From using artifacts to mathematical meanings: The teacher’s role in the semiotic mediation process
Colloquium | February 26 | 4-5:30 p.m. | 2515 Tolman Hall
Maria Alessandra Mariotti, Università di Siena, Italy
The potential of artifacts for learning have been extensively studied, with a main focus on their possible use by students and the subsequent benefits for them. However, there has been the tendency to underestimate the complexity of exploiting this potential, and specifically the complexity of the teachers role orchestrating the teaching and learning process. Following Vygotskys seminal idea of semiotic mediation, the theoretical framework of Theory of Semiotic Mediation (TSM) has been developed (Bartolini Bussi and Mariotti, 2008) with the aim of providing a teaching and learning model, where attention is focussed on on the semiotic processes related to the use of cultural artifacts.
Taking a semiotic mediation perspective means acknowledging the central role of signs in teaching-learning activity: specifically, the production of signs and their transformation. We postulate that the teacher can exploit the semiotic potential of an artifact to make students develop genuine mathematical meanings. The evolution of meanings, described through the analysis of signs produced in classroom activities, corresponds to the move from personal meanings, rooted in the context of the artifact, to conscious mathematical meanings.
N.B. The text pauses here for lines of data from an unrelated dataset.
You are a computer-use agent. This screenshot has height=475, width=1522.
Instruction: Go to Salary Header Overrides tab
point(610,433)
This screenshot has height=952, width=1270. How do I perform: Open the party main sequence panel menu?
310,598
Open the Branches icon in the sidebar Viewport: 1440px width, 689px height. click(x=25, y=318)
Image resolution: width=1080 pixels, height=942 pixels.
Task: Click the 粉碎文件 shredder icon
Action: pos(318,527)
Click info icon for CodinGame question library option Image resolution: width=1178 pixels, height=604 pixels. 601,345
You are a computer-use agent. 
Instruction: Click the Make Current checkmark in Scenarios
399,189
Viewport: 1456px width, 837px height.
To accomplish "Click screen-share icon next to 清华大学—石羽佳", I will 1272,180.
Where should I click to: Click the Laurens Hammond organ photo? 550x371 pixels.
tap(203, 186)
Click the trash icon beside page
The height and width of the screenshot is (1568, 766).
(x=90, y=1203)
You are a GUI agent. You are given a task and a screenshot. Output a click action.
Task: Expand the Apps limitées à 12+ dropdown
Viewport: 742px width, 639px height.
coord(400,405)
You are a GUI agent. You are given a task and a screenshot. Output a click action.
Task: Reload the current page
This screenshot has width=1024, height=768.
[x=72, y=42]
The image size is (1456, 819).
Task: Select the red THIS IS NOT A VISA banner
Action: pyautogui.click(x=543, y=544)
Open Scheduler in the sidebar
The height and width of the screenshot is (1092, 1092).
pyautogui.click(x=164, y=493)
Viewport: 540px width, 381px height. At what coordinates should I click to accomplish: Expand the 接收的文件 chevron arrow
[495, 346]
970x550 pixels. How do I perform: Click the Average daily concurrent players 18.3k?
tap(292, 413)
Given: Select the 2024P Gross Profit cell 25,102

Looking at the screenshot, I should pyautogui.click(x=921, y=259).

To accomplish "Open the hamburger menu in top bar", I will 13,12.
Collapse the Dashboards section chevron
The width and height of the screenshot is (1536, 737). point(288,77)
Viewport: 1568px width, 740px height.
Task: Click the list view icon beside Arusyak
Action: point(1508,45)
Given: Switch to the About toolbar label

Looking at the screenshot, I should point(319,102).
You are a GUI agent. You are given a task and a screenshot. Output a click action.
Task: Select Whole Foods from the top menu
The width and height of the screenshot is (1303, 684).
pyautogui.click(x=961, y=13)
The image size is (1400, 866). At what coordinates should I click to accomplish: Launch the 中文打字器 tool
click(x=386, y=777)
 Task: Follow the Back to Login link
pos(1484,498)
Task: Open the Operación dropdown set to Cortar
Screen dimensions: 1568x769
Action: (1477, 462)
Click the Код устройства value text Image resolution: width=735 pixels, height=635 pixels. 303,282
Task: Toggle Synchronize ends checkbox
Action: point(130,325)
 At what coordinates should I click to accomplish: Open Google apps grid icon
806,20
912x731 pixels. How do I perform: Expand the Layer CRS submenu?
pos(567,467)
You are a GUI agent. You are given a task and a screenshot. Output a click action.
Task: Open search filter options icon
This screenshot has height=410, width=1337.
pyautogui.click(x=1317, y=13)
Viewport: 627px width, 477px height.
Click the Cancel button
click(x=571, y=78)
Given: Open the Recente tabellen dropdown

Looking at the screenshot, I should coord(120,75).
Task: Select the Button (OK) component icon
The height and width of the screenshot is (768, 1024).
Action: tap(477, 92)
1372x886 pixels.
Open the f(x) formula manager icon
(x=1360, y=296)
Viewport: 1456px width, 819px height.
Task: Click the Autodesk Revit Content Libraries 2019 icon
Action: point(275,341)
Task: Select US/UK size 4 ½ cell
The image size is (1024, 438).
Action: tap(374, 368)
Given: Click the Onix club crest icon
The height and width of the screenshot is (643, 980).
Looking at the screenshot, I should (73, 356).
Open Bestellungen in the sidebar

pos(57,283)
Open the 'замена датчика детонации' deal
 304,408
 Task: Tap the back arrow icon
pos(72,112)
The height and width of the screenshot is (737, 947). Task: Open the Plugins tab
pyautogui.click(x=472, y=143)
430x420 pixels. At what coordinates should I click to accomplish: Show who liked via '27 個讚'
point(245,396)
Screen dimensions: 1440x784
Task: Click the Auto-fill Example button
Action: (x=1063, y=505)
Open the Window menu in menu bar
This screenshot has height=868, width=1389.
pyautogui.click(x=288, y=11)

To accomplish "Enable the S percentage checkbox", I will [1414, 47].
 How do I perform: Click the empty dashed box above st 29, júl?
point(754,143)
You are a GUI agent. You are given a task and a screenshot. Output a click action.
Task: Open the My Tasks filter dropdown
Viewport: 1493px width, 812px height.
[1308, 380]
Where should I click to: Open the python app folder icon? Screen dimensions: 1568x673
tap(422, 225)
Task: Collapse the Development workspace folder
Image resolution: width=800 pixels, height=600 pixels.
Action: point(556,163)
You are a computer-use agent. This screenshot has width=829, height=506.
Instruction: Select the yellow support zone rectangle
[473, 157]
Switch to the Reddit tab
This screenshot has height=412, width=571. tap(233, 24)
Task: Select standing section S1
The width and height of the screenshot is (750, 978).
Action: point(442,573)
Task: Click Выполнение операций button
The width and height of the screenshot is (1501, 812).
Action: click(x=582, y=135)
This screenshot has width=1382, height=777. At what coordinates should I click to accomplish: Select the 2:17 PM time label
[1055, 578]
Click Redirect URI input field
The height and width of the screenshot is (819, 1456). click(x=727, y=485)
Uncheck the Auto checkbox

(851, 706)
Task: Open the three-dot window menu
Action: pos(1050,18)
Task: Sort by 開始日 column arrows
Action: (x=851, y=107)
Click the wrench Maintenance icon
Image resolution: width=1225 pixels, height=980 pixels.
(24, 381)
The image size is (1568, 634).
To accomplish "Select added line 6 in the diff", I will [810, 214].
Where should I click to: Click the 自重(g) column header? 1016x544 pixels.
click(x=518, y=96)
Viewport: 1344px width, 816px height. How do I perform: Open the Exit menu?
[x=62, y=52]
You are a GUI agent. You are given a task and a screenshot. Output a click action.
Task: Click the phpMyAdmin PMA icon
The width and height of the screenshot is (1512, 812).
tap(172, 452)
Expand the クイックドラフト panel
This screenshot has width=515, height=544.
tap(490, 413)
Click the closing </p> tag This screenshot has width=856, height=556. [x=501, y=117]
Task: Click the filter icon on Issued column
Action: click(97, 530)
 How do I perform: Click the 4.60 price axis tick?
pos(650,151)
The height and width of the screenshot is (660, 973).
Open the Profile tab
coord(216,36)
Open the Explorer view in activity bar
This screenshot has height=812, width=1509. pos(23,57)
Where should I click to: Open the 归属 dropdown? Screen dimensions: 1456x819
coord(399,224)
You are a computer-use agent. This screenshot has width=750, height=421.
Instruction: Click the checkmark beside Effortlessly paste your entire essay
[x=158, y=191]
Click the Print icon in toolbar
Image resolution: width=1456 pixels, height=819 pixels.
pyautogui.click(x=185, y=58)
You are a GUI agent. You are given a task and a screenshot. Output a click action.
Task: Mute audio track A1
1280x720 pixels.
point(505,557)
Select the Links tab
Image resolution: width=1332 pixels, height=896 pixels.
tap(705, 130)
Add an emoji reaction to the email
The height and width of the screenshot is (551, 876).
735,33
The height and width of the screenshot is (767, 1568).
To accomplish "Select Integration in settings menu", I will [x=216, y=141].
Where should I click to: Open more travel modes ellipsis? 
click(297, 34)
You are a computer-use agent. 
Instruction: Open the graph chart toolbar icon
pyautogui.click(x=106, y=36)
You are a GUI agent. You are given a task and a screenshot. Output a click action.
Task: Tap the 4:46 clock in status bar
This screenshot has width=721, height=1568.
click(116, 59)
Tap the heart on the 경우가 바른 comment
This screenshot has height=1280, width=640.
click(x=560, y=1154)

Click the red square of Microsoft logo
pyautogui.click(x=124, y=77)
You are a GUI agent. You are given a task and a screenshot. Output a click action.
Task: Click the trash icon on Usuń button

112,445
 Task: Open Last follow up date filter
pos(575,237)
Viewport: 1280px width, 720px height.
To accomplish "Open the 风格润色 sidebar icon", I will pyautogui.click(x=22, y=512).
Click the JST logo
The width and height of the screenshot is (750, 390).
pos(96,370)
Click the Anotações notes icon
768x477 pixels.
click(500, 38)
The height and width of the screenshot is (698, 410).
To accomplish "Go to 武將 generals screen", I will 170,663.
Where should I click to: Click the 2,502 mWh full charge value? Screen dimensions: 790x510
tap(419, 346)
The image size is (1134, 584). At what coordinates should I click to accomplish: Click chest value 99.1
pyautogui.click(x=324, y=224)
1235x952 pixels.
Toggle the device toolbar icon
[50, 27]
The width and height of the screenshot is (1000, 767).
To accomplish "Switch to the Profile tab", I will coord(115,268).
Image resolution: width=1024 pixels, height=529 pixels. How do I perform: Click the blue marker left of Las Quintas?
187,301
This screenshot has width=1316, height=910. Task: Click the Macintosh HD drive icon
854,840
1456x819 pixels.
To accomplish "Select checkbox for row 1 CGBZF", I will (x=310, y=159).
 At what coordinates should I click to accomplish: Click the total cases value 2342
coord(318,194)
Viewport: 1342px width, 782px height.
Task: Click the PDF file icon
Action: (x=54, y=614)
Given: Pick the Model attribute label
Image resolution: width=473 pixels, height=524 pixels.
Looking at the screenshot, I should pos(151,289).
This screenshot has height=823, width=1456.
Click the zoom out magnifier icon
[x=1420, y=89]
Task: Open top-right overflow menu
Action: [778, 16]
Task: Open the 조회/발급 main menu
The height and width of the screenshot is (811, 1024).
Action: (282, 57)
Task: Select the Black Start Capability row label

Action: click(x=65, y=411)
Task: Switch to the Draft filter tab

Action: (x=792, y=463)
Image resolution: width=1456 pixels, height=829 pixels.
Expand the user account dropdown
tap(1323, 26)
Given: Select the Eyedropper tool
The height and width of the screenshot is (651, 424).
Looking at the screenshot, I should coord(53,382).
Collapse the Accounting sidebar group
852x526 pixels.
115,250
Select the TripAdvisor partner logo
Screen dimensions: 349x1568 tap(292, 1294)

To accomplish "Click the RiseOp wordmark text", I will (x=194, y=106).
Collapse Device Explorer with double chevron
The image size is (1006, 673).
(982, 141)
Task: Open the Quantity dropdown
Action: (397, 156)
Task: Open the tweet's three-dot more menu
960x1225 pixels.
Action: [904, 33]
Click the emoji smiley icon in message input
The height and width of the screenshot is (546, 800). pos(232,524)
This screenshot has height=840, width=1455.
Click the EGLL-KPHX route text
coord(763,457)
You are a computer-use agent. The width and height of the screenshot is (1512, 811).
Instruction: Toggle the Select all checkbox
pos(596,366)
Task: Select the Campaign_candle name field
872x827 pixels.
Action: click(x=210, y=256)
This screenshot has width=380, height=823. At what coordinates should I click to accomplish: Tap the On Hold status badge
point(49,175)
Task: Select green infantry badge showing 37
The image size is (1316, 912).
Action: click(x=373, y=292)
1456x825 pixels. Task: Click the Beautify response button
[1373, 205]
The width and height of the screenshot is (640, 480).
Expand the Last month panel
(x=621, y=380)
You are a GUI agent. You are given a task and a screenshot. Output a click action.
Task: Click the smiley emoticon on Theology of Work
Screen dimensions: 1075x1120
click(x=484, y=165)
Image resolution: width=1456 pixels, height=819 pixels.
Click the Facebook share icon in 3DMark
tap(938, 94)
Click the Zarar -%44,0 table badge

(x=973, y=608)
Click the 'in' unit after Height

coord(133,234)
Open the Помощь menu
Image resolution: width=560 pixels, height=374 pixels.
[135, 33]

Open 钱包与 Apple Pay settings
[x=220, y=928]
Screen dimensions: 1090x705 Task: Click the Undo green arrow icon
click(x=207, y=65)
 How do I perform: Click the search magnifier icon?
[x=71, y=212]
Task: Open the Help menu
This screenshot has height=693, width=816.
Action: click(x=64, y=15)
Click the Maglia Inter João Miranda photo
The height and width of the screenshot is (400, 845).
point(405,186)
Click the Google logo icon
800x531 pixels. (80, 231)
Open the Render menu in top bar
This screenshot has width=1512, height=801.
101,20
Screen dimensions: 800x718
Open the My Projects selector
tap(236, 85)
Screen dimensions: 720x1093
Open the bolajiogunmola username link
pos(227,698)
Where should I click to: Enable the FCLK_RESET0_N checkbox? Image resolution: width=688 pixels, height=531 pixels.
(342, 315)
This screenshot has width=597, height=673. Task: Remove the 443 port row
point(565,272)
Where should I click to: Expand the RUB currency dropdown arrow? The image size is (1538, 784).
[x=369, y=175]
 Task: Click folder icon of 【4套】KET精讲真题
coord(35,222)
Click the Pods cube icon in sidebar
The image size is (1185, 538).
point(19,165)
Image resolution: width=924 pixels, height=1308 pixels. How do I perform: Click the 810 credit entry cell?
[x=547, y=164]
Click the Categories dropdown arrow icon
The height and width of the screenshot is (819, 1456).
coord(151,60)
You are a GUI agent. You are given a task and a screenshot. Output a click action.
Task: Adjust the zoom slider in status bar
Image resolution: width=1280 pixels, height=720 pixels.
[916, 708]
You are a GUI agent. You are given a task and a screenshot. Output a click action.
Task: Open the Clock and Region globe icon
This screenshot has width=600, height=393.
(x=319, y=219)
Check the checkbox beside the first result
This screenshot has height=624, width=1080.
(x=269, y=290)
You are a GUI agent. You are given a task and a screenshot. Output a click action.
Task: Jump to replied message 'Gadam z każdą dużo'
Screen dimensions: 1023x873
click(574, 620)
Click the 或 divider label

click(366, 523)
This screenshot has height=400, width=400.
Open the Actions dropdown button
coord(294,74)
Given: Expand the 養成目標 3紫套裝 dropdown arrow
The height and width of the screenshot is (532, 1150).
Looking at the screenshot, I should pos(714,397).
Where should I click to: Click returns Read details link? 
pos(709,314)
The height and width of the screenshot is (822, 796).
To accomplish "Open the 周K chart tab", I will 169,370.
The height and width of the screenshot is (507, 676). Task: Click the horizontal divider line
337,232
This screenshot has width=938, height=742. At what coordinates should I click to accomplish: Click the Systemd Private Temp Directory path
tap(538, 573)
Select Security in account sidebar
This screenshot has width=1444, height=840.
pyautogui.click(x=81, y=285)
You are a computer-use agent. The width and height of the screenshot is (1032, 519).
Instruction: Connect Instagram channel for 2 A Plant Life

Such an evolution is a long term process that, according to our assumption, is neither spontaneous nor granted, and for this reason needs a delicate, carefully designed intervention of the teacher.
Through the semiotic lens it is possible to analyze the classroom discourse and highlight specific patterns in the teachers action that make students personal meanings evolve towards the mathematical meanings that are the objective of the didactic intervention.
In my talk, I will discuss a first model of the teachers action and I will provide some examples drawn from long term teaching experiments carried out at different school levels.